Portfolio Management

The Fund is managed by an investment committee of the Adviser, which consists of seven members. The investment committee makes the investment decisions for the Fund, and is primarily responsible for the day-to-day management of the Fund’s portfolio of securities. The SAI provides additional information about each portfolio manager’s compensation, other managed accounts by the portfolio managers, and ownership of securities in the Fund. The members of the investment committee are listed below. Each member of the investment committee has held his or her position with the Adviser for at least five years unless otherwise indicated.

Dr. Frank James, PhD, is the Founder and Chairman of the Adviser and team leader of the investment committee. Dr. James earned his Ph.D. from Rensselaer Polytechnic Institute in 1967. Dr. James was formerly in charge of the graduate management program and a professor of Management and Statistics at the Air Force Institute of Technology. His current responsibilities include overseeing the Adviser’s investment management and research.

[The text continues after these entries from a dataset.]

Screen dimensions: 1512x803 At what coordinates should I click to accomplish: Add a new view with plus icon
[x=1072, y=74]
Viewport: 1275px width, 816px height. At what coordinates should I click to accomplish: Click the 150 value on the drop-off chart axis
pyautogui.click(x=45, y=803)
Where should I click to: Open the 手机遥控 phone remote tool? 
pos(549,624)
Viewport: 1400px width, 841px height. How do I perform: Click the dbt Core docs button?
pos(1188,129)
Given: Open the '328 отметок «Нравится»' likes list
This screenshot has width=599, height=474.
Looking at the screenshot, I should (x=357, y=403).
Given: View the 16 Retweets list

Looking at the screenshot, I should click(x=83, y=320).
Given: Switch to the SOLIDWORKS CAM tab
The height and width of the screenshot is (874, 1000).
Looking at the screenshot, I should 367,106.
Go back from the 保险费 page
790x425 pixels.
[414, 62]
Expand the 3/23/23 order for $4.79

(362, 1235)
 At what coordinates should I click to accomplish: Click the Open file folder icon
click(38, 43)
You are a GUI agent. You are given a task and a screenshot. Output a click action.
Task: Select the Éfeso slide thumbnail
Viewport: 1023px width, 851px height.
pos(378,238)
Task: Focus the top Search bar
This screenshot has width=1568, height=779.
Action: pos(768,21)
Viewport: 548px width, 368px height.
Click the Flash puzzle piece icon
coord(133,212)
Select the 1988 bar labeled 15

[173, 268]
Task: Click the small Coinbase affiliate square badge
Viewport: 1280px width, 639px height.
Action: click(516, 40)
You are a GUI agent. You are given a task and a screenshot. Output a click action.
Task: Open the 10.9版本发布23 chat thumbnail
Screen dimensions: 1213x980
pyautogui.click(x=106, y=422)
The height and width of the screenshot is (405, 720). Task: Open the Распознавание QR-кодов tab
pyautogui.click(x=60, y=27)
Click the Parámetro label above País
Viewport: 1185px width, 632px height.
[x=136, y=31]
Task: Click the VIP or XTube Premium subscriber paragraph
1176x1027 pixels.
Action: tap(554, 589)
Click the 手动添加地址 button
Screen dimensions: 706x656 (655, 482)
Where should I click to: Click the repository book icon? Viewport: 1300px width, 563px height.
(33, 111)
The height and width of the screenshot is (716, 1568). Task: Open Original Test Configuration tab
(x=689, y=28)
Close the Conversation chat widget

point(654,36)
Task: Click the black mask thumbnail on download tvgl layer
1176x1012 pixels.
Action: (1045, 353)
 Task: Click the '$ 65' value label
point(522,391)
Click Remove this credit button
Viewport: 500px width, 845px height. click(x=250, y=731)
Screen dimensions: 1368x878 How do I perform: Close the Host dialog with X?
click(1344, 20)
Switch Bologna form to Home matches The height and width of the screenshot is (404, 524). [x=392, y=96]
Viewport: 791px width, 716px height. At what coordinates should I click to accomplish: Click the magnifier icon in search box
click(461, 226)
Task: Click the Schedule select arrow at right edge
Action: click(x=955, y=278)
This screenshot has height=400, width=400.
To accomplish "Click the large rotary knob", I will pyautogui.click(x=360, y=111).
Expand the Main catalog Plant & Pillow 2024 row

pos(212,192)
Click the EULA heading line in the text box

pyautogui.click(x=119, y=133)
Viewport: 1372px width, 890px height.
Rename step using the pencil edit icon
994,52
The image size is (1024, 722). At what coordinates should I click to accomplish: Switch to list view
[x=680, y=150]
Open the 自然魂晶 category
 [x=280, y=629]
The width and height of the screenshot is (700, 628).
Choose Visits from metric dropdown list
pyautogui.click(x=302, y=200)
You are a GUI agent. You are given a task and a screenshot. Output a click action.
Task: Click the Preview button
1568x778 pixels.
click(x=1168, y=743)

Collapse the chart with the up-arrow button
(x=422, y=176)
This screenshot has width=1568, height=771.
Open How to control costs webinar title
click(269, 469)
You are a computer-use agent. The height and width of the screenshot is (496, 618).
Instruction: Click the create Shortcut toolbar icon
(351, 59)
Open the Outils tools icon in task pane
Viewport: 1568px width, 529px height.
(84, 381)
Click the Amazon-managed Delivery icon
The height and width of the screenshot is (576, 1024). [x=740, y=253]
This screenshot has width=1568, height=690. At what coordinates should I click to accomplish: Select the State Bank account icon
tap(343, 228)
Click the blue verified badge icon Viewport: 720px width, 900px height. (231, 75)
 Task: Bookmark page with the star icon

Barry R. James, CFA, CIC, is President and Chief Executive Officer of the Adviser and a portfolio manager. He is a principal officer of the James Advantage Funds. He received his undergraduate degree from The United States Air Force Academy and his Master’s Degree from Boston University. He joined the Adviser in its beginning years before a tour of duty as an officer with the United States Air Force. He returned to the Adviser in 1986. Mr. James currently oversees the management of the Adviser.

Ann M. Shaw, CFP, joined the Adviser in 1978 and is the Chief Operating Officer and a portfolio manager. She is involved in security analysis and client service. Ms. Shaw received her Bachelor’s Degree from Capital University.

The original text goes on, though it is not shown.